La nouvelle guerre contre le terrorisme

La principale menace d'Al-Qaïda en Afghanistan étant maintenant disparue, le président Obama s'est de plus en plus concentré sur la réduction de l'empreinte militaire des États-Unis à l'étranger. Dans un discours prononcé en 2013 devant la National Defense University à Washington DC, Obama a déclaré: «Au-delà de l'Afghanistan, nous devons définir nos efforts non pas comme une« guerre mondiale contre le terrorisme »sans fin, mais plutôt comme une série d'efforts persistants et ciblés visant à démanteler des réseaux spécifiques. d’extrémistes violents qui menacent l’Amérique ». Avec le recul de 20 à 20, on sent maintenant et ouvertement, du moins dans certains cercles américains, que le retrait des troupes d'Irak et le détachement de l'Amérique des affaires irakiennes ont peut-être été trop rapides.

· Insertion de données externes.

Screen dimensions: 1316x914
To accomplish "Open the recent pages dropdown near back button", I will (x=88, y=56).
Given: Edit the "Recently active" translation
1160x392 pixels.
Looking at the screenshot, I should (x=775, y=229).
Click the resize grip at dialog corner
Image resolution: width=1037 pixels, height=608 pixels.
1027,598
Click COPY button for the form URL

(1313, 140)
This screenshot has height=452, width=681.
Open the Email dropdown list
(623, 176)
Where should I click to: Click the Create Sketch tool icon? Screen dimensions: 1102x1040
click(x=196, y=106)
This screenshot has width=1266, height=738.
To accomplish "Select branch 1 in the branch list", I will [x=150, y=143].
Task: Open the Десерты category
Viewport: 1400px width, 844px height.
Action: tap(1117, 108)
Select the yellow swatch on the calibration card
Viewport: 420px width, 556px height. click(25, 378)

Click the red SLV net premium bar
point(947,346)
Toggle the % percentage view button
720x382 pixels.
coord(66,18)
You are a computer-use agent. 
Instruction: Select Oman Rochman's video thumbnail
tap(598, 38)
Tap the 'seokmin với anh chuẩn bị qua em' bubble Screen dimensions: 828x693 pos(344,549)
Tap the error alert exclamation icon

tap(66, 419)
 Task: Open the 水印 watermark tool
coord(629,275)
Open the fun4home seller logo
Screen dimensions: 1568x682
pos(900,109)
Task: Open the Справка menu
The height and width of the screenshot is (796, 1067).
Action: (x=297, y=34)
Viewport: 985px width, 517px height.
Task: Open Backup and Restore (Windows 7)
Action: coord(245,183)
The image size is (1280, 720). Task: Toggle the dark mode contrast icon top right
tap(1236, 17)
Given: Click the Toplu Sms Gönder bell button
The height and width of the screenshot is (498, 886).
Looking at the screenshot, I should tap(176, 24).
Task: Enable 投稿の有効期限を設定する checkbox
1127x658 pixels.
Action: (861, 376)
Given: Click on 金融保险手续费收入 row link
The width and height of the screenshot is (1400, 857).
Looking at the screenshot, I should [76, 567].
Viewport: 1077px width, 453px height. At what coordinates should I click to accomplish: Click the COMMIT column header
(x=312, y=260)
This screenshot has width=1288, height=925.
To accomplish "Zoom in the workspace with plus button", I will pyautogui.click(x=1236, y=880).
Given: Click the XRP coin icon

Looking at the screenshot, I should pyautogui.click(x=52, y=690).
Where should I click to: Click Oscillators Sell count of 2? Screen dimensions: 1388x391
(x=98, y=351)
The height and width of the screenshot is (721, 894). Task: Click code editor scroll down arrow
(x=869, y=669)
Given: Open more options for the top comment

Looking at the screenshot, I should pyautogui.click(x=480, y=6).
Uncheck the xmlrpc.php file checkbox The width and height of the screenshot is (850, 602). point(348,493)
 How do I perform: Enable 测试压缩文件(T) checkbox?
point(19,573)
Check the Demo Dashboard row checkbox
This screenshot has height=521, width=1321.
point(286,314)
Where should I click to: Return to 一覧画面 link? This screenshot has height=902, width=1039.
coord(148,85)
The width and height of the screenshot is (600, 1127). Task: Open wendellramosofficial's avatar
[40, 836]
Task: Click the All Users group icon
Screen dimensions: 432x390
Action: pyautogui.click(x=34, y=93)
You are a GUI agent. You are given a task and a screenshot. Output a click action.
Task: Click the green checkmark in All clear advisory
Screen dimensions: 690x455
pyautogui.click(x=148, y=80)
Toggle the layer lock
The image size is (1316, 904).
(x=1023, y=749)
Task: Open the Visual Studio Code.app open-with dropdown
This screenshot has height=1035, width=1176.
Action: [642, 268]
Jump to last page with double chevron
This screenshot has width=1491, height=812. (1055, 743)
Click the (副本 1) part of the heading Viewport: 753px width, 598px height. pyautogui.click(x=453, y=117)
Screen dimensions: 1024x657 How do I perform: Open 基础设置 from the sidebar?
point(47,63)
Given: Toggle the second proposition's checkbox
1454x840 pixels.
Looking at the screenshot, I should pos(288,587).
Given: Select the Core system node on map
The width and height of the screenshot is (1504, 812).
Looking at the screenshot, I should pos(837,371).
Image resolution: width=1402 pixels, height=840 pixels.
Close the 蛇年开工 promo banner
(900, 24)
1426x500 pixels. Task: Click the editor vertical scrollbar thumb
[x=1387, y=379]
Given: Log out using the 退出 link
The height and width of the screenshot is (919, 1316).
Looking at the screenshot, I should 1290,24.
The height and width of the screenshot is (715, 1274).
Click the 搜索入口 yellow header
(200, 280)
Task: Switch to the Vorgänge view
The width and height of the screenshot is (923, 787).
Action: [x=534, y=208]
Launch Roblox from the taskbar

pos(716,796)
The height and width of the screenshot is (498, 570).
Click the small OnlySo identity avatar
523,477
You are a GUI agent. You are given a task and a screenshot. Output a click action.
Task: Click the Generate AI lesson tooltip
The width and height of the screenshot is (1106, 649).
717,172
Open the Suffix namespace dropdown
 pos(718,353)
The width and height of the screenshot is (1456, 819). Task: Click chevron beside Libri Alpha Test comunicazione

Avec la montée en puissance de l'ISIS et de ses diverses filiales, la «guerre mondiale contre le terrorisme» sévit toujours au Moyen-Orient, en Afrique, en Europe et au-delà. En deux ans, l'Amérique doit retourner au Levant. En fait, l'administration Obama est vite passée d'une simple assistance via des frappes aériennes à l'envoi de centaines de conseillers militaires supplémentaires en Irak. Bientôt, 4 000 soldats américains sont de retour sur le terrain en Irak et en Syrie. L'influence internationale croissante de l'Etat islamique oblige également Obama à organiser des frappes aériennes en Libye et à envisager de déployer des troupes dans ce pays également, en plus d'engager davantage de renforts dans les États sunnites du Golfe. Les forces de sécurité du Yémen ont réussi à reprendre le territoire des affiliés d'Al-Qaïda avec l'aide des États-Unis. L’Amérique est également active en Somalie, où elle aide un groupe de pays à faire reculer le groupe terroriste al-Shabab. Au Mali, les États-Unis aident les forces françaises à repousser les affiliés d'Al-Qaïda au Maghreb. La nouvelle guerre contre le terrorisme constitue une voie indirecte vers le démantèlement de l'Etat islamique par la défaite de ses affiliés régionaux, tout en le restreignant à ses fiefs actuels en Irak, en Syrie et dans le reste du Levant.

Position actuelle d'ISIS

Outre les groupes djihadistes de la région du golfe Persique, un certain nombre d'organisations militantes d'Egypte, du Pakistan, d'Afghanistan, des Philippines, d'Indonésie, du Nigéria et d'ailleurs ont juré allégeance à l'État islamique. L’Etat islamique est armé d’armes et de manèges militaires à la fine pointe de la technologie, dont beaucoup ont été saisis dans les bases militaires nationales irakiennes. L'Etat islamique a également acquis d'importants actifs basés sur les ressources pétrolières sur le territoire du califat. On peut donc supposer en toute sécurité que l'État islamique ne sera pas effacé sans un combat acharné.

Depuis 2015, l'armée et les milices chiites ont déployé des efforts concertés, motivés par les intérêts et les ressources iraniens, ce qui pourrait éventuellement faire reculer l'expansion de l'EIIL. Comme l'évolution de l'ISIS et la nature des organisations djihadistes l'ont montré, elles peuvent en fait se séparer brusquement et même de manière inattendue. L’opération dirigée par les États-Unis contre ISIS, l’opération Inherent Resolve, tue chaque mois environ 1 000 militants de l’État islamique, bien que ce dernier semble recruter à peu près le même nombre de nouveaux djihadistes, maintenant ainsi son effectif terroriste effectif entre 30 000 et 40 000 combattants. Les frappes aériennes sur les bases de l'Etat islamique en Irak et en Syrie ont sérieusement restreint les mouvements des militants et, avec l'entrée de la Russie dans le conflit, les infrastructures terroristes du califat sont gravement compromises. Où le combat avec ISIS nous mènera dans les jours, les mois et les années à venir, et si nous verrons jamais la victoire dans la guerre mondiale contre le terrorisme, seul le temps peut le dire.